A 33-year-old female with HIV and hepatitis B, HBV, is diagnosed with tenofovir nephrotoxicity. What is your next step?
The patient has had HIV for 3 years. She also has a history of hepatitis B virus, HBV. Her HIV is well controlled and her HIV medications include the TDF formulation of tenofovir.
She has a history of hypertension and CKD 3a. Her kidney function has worsened over the last few months. Her blood pressure is 122/81 on amlodipine and losartan. She is also taking empagliflozin.
Lab studies reveal glucose in the urine, but she is taking a SGLT2. Her blood tests show hypouricemia, hypophosphatemia, and a normal anion gap metabolic acidosis.
The empagliflozin is held, but the laboratory abnormalities remain.
Answer: Discontinue the TDF formulation of tenofovir, tenofovir disopril fumarate, and switch to the alternative formulation, TAF or tenofovir alafenamide.
The patient has Fanconi syndrome related to tenofovir nephrotoxicity.
It is expected that there will be an improvement in the patient’s kidney function and electrolytes after making this change.

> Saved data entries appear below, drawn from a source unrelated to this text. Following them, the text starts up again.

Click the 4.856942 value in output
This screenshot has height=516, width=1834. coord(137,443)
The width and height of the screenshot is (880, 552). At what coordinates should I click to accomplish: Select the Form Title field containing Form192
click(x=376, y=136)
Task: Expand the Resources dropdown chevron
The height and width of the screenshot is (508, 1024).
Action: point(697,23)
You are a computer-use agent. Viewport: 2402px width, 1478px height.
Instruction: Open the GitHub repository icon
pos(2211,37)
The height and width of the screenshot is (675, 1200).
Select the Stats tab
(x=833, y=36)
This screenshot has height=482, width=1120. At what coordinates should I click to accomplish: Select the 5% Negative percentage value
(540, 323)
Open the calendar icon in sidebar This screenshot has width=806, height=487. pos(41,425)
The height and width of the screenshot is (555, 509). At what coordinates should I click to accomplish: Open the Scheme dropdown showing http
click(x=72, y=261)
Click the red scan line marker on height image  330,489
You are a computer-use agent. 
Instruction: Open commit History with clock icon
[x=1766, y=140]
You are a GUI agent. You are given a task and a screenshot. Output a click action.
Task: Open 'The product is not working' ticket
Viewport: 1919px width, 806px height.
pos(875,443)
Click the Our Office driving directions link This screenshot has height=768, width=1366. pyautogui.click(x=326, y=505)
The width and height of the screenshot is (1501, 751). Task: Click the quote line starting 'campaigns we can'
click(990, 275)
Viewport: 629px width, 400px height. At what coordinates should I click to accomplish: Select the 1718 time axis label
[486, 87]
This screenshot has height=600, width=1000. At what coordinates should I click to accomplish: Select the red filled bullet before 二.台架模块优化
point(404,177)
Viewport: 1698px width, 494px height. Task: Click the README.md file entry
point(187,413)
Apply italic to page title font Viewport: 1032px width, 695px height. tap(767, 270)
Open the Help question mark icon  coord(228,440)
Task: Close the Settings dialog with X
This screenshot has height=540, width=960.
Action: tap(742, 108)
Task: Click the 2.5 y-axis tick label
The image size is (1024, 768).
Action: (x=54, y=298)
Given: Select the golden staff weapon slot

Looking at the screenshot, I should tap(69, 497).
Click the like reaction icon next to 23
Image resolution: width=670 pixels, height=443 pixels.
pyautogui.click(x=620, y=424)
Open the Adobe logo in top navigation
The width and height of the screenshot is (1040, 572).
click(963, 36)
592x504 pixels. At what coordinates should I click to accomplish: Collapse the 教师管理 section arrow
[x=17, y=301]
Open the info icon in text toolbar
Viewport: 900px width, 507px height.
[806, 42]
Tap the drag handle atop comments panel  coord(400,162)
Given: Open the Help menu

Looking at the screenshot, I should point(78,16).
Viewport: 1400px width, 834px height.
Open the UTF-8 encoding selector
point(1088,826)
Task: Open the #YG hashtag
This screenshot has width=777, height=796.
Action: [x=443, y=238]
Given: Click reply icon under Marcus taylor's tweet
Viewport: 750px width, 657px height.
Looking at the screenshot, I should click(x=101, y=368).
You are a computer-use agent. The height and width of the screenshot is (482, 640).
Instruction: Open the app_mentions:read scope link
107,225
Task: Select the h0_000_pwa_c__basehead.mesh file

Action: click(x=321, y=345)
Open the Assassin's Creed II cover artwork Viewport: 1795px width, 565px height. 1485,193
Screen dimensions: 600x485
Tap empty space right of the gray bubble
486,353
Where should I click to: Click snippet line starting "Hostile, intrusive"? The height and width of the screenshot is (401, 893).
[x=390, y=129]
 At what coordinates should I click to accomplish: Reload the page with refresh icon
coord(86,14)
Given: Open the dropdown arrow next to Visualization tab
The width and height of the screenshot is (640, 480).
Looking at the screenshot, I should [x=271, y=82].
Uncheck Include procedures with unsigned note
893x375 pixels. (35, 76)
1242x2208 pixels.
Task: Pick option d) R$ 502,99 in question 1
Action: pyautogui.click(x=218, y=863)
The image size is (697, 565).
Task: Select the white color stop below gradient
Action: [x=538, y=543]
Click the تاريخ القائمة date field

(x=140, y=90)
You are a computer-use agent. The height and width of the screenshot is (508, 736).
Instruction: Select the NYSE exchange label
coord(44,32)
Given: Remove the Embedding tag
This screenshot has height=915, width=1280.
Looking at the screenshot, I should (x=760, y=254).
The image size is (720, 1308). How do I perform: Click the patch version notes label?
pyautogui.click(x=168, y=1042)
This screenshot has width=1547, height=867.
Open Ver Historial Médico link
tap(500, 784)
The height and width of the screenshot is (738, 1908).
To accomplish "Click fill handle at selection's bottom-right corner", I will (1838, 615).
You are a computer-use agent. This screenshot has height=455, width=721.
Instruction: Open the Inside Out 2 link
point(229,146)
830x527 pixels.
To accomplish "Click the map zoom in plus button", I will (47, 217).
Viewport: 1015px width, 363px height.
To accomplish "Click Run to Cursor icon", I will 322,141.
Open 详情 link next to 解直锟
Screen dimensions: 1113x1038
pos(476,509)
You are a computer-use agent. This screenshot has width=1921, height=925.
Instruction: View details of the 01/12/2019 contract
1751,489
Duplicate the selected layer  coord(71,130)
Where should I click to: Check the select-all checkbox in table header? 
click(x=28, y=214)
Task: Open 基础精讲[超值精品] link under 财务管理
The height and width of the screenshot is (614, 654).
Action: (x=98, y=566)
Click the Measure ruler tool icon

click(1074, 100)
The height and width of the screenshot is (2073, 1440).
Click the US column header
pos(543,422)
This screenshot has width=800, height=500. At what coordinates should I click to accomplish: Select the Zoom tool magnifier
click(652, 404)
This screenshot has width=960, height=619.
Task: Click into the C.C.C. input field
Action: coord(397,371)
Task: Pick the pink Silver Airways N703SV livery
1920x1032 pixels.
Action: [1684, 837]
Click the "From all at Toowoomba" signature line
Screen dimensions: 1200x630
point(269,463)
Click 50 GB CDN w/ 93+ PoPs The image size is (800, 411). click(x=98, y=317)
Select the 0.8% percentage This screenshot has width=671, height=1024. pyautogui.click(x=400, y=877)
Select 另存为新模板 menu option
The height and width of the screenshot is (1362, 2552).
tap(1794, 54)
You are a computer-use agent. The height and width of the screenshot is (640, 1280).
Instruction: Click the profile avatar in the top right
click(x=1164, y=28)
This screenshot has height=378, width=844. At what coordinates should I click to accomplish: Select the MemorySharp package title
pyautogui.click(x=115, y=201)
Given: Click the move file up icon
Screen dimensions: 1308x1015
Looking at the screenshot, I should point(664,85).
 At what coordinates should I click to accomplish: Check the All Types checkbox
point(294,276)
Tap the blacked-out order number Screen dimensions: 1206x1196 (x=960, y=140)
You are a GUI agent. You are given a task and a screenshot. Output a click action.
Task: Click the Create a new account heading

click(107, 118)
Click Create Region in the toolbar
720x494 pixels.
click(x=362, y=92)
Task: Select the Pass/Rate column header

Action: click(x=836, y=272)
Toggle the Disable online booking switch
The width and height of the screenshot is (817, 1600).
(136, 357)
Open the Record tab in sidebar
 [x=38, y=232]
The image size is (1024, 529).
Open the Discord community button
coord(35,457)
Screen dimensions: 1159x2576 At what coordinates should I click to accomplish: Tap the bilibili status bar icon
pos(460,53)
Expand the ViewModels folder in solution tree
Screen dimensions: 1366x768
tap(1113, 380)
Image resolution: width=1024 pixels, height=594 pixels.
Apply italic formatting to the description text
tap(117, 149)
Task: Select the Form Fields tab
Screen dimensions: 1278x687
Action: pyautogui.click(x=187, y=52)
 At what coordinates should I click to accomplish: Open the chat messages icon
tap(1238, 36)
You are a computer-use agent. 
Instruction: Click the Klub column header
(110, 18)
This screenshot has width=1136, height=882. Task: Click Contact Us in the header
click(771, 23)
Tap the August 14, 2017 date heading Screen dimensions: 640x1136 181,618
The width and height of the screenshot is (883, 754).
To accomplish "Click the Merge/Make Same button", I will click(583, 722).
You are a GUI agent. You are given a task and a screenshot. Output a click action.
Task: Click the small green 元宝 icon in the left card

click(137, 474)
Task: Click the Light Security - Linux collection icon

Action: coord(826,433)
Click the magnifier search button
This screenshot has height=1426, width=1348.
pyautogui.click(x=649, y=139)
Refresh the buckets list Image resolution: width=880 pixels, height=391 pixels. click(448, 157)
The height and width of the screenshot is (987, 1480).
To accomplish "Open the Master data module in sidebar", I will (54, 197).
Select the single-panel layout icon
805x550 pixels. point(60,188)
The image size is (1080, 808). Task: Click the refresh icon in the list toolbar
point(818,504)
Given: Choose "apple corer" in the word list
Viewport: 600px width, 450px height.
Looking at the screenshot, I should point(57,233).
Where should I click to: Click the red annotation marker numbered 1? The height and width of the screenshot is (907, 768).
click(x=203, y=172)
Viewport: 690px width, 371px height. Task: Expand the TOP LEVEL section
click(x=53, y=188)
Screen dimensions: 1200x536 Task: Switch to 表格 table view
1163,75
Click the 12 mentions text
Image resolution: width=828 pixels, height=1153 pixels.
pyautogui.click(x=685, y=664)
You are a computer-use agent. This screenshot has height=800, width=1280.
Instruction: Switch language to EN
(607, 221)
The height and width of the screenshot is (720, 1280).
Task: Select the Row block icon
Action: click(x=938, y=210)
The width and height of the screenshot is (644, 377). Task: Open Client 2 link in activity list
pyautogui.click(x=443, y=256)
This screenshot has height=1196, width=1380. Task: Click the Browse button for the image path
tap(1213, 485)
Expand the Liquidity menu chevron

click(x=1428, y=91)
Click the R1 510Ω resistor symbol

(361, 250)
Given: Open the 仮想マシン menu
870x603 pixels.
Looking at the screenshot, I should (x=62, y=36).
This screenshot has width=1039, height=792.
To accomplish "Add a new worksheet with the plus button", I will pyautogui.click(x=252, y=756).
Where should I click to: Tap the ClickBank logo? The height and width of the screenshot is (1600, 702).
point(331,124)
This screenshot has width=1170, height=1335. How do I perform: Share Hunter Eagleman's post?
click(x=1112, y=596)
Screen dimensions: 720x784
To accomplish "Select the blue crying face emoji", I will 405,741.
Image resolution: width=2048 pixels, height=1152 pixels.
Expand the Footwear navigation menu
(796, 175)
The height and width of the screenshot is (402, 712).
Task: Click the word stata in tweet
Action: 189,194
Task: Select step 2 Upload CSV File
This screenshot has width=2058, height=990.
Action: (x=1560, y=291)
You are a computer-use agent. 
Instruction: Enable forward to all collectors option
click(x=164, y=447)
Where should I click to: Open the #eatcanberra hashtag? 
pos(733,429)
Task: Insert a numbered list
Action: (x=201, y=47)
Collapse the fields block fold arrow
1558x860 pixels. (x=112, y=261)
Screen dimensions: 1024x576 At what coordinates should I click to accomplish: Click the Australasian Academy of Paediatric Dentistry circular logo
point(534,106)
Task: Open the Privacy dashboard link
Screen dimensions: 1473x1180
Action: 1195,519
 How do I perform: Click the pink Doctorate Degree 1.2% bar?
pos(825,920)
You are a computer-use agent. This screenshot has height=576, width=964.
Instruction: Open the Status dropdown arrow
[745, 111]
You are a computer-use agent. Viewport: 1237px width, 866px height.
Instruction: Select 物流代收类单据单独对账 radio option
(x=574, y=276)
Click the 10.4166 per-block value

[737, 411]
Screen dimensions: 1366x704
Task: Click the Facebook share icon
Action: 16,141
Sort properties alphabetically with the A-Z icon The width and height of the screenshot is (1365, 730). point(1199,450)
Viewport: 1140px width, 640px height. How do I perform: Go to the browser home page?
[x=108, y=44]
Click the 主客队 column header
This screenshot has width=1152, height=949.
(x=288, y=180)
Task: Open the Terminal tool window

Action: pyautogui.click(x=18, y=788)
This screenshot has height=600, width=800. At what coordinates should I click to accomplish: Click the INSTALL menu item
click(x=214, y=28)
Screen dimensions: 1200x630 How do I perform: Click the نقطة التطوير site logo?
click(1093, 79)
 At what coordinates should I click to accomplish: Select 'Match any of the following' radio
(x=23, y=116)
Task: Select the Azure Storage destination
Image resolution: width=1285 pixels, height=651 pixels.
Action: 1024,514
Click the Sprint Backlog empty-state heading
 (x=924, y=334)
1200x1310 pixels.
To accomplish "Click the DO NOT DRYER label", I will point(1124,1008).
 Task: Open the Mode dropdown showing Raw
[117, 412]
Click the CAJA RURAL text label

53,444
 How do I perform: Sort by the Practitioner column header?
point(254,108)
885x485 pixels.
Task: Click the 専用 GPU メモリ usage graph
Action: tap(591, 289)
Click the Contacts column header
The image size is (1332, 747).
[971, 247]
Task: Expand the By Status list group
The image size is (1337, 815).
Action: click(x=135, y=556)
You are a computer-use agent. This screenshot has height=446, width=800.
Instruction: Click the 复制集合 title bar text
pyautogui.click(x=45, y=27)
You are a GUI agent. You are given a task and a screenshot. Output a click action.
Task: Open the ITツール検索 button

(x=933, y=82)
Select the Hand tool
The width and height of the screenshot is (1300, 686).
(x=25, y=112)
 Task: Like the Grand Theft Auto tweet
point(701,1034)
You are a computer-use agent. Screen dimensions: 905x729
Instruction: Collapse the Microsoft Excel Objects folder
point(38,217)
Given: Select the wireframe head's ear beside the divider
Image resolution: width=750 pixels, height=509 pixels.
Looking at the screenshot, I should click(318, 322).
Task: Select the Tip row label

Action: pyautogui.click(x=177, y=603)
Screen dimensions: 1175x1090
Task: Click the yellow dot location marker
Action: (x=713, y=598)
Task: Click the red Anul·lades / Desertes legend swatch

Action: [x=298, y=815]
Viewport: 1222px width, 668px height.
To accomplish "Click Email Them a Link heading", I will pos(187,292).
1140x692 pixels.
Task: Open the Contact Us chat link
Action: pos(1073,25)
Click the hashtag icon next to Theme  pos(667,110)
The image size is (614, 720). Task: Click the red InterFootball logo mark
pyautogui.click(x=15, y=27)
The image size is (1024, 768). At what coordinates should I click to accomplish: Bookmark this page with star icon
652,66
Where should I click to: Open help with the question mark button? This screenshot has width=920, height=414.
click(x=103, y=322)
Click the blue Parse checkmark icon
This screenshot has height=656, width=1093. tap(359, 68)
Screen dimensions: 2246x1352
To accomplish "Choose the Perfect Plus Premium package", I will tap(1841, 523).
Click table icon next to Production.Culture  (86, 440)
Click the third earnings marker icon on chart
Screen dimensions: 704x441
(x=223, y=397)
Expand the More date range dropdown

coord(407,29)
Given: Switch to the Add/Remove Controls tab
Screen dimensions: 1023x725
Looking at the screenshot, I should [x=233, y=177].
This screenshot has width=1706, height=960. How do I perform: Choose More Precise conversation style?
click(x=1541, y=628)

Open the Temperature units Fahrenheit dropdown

Acute Kidney Injury and Tenofovir Nephrotoxicity in HIV Patients
Overview of Acute Kidney Injury (AKI)
Acute kidney injury (AKI) is a significant concern in patients with HIV infection. Using the TDF formulation of tenofovir has been associated with tenofovir nephrotoxicity. While chronic kidney disease is prevalent among HIV patients, effective antiretroviral therapy has shifted the focus from primary HIV nephropathy to other causes of kidney impairment.
Tenofovir and Its Side-Effects
Tenofovir, a nucleoside analogue, is known for its potential to cause tubular nephrotoxicity, which often presents as proteinuria. Patients on tenofovir regimens should have kidney function tests and urinalysis conducted biannually to monitor for any kidney issues.
Tenofovir nephrotoxicity can induce symptoms similar to Fanconi syndrome, including: * Glycosuria with normal plasma glucose levels * Mild proteinuria showing proximal tubular damage * Low serum bicarbonate levels without elevated anion gap, a non-anion gap metabolic acidosis * Phosphaturia leading to low serum phosphorus levels
Upon identifying tenofovir nephrotoxicity, that is tenofovir-related AKI, the primary treatment is to discontinue the drug. Some infectious disease specialists switch to the TAF formulation or a different HIV regimen. Once the patient has stabilized, SGLT2 inhibitors can be reintroduced.
Introduction of Tenofovir Alafenamide (TAF)
Tenofovir alafenamide (TAF), has transformed the management of HIV and hepatitis B virus (HBV). TAF is a more potent nucleotide transcriptase inhibitor with a different adverse effect profile, making it a preferred option in therapy.
Mechanism of Action of Tenofovir
Tenofovir is a nucleotide analog of adenosine 5′-monophosphate. In its parent form, it has limited membrane permeability and oral bioavailability. To enhance these properties, tenofovir is available as prodrugs, TDF and TAF.
Both TDF and TAF convert into their active form, tenofovir-diphosphate, which plays a crucial role in: * Inhibiting HIV replication by competing with deoxyadenosine 5′-triphosphate during DNA incorporation * Inhibiting HBV replication by targeting HBV polymerase
Nephrotoxicity of Tenofovir Disoproxil Fumarate (TDF)
TDF has been linked to new or worsening renal impairment, primarily because of damage to the proximal tubule caused by circulating tenofovir. The drug is eliminated renally through active tubular secretion and passive glomerular filtration. Renal damage occurs when there is an imbalance between plasma uptake and renal clearance, leading to tenofovir accumulation in the proximal tubule.
Severe manifestations of tenofovir nephrotoxicity can include: * Kidney failure * Fanconi syndrome
Risk factors for tenofovir nephrotoxicity in patients using TDF include: * Advanced HIV disease * Longer treatment duration * Low body weight, particularly in females * Preexisting renal impairment
Comparison of TDF and TAF
Unlike TDF, TAF does not require renal dose adjustments for patients with a creatinine clearance (CrCl) of 15 mL/min or greater. This characteristic allows TAF to be used in populations with some kidney impairment more effectively than TDF.